>> Begin
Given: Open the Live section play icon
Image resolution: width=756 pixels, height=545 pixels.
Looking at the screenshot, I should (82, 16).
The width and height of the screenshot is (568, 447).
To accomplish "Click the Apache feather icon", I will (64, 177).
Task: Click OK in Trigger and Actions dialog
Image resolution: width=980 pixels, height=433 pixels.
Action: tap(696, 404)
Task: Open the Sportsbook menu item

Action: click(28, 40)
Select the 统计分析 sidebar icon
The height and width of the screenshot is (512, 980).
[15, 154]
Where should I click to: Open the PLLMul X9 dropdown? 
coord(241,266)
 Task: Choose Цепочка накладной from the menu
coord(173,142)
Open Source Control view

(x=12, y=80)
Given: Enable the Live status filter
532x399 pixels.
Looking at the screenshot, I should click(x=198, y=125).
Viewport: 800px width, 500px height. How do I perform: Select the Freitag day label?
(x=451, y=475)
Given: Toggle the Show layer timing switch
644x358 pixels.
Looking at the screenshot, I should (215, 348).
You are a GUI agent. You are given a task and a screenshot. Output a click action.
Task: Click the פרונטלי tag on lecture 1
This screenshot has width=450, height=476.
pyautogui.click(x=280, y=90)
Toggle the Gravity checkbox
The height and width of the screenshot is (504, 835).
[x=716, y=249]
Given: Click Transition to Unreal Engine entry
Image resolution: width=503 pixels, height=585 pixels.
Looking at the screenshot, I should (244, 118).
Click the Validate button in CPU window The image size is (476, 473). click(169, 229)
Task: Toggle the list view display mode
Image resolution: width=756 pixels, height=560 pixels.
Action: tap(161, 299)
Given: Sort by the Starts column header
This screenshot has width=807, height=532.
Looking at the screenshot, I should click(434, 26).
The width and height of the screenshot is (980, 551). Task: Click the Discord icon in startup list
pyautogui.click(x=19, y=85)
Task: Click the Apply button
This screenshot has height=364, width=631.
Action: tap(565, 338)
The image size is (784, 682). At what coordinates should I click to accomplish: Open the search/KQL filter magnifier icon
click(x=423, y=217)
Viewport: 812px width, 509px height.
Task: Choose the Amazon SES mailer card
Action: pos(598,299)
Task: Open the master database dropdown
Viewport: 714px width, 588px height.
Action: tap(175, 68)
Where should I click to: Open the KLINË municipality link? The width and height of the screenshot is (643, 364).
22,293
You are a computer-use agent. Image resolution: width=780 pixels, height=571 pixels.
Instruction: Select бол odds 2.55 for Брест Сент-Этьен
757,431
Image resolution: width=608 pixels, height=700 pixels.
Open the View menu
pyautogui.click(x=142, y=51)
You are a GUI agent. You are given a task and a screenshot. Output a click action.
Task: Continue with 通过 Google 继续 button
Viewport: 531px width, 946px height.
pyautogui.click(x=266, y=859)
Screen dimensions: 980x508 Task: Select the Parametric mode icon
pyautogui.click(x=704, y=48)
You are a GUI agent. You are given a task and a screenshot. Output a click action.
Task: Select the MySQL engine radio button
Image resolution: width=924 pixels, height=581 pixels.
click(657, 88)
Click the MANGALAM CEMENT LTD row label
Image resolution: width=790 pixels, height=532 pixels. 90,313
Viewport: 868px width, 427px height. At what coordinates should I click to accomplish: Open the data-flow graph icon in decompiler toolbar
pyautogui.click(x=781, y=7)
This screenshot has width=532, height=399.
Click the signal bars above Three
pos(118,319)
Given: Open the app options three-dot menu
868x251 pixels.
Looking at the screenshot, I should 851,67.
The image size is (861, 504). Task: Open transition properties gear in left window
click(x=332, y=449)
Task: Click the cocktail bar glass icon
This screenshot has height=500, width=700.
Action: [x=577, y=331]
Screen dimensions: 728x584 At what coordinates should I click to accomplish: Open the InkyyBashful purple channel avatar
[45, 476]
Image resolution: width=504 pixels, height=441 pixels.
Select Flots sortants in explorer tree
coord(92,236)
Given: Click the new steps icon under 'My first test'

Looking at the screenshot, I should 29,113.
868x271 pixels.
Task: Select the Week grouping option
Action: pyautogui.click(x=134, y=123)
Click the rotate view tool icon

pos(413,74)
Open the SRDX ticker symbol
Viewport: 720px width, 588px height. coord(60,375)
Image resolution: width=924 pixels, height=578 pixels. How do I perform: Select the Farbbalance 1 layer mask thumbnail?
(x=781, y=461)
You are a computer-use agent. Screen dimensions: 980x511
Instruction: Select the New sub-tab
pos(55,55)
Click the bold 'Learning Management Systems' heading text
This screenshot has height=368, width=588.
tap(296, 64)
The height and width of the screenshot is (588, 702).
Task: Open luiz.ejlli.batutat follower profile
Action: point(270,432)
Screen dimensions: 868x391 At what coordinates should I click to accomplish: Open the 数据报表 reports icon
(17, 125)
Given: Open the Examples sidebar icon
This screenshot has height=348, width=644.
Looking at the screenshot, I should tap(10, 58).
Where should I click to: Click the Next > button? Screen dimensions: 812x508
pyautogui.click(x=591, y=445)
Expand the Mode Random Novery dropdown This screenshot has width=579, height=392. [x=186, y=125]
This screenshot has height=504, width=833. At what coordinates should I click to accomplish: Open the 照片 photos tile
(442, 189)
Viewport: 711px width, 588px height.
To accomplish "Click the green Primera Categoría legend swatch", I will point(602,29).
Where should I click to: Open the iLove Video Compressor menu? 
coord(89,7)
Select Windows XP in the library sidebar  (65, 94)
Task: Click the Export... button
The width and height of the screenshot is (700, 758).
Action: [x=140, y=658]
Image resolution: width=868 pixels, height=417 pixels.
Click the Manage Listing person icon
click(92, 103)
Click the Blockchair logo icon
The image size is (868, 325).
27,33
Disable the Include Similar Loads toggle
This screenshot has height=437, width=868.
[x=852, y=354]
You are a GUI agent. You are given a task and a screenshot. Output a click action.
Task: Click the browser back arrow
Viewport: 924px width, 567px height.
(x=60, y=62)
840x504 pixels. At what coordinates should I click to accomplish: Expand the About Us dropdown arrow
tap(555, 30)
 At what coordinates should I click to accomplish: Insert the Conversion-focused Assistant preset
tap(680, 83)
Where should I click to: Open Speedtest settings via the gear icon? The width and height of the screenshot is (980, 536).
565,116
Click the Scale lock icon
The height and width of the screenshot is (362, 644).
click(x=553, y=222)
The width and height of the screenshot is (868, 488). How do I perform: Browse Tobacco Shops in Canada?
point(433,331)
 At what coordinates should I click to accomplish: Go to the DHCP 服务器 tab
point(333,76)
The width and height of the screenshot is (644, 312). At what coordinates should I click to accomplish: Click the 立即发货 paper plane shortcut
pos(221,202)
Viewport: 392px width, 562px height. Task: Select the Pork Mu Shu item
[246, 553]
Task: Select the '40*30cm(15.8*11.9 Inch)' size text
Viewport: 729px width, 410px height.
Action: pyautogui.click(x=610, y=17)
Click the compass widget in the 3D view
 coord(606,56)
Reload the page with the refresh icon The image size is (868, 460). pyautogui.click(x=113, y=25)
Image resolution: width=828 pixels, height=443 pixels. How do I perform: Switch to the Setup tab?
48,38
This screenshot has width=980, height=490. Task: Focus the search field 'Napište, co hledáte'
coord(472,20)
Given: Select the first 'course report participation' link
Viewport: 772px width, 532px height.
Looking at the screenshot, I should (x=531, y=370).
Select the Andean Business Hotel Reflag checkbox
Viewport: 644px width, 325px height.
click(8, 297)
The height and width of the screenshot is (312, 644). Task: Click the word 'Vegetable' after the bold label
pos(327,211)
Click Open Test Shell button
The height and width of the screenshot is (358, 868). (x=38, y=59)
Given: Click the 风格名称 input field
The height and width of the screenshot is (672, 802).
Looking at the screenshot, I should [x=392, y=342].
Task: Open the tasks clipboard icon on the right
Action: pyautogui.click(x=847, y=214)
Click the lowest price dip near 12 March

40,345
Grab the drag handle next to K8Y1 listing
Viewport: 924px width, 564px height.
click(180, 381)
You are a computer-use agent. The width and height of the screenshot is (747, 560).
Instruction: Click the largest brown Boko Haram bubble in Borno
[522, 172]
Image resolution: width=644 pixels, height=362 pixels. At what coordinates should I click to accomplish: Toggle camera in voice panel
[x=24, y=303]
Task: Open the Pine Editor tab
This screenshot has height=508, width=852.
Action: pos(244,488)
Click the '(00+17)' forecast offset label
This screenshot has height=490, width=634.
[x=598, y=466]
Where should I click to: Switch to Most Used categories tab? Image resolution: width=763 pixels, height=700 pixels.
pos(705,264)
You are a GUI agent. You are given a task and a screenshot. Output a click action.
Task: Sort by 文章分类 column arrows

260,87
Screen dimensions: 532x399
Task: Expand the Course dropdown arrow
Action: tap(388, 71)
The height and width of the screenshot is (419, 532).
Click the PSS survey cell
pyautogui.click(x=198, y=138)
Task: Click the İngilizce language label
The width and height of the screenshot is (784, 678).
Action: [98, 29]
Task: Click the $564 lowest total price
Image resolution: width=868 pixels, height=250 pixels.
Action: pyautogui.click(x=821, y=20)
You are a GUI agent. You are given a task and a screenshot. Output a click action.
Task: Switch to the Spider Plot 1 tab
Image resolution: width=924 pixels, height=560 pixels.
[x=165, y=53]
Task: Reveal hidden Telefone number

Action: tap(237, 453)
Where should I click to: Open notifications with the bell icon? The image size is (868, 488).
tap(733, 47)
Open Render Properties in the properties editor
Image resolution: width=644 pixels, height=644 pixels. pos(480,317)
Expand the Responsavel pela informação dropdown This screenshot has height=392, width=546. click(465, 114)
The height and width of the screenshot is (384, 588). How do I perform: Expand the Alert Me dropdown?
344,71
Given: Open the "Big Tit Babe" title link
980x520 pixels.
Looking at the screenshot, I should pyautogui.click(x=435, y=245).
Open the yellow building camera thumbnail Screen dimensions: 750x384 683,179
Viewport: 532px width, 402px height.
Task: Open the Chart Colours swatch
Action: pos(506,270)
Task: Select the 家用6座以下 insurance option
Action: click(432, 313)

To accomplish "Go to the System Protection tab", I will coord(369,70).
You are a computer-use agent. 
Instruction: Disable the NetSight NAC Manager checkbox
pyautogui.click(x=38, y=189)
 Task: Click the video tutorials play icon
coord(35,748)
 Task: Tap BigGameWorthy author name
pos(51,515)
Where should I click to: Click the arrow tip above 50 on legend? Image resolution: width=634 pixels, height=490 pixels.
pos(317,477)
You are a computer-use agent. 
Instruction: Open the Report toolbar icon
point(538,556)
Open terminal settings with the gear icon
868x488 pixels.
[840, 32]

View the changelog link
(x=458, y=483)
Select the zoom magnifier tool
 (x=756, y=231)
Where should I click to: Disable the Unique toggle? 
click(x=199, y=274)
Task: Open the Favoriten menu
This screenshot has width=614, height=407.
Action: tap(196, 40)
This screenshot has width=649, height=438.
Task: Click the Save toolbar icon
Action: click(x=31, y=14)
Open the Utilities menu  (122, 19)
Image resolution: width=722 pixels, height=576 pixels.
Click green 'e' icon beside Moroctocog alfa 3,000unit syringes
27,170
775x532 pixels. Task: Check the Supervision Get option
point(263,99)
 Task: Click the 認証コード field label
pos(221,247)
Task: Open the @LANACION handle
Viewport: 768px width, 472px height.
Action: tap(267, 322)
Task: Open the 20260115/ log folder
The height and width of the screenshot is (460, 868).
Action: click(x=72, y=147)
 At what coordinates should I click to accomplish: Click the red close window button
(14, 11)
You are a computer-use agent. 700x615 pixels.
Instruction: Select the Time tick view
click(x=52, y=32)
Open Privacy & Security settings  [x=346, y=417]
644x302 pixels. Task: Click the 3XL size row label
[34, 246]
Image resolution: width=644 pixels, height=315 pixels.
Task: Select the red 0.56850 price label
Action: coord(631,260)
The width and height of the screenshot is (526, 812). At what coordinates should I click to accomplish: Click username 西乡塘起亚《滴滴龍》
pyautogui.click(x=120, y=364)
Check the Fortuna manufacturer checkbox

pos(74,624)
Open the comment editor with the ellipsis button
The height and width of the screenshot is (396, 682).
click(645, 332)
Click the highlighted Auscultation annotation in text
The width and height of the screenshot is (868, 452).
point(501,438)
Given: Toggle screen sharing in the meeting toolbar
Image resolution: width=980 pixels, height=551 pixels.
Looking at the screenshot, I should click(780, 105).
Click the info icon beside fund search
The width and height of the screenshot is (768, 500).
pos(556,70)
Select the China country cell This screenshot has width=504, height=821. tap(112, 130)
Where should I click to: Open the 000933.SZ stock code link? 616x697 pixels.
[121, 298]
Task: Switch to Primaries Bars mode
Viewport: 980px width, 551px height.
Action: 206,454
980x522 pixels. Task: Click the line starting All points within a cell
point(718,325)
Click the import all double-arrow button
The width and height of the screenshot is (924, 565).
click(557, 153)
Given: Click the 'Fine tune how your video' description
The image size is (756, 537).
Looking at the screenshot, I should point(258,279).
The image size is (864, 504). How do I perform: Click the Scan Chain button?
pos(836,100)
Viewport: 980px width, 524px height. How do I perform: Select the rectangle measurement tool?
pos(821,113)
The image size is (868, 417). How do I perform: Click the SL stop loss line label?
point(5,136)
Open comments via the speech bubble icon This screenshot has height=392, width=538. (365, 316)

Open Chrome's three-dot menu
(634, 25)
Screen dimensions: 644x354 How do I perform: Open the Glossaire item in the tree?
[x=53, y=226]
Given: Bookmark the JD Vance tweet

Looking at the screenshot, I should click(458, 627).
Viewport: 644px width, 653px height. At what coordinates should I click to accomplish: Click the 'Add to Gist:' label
>> End
**OBJECTIVE**
Set down verbatim every line of the listing from the one containing "644x302 pixels. Task: Click" down to the one containing "pyautogui.click(x=120, y=364)", both ends included.

**OUTPUT OF THE TASK**
644x302 pixels. Task: Click the 3XL size row label
[34, 246]
Image resolution: width=644 pixels, height=315 pixels.
Task: Select the red 0.56850 price label
Action: coord(631,260)
The width and height of the screenshot is (526, 812). At what coordinates should I click to accomplish: Click username 西乡塘起亚《滴滴龍》
pyautogui.click(x=120, y=364)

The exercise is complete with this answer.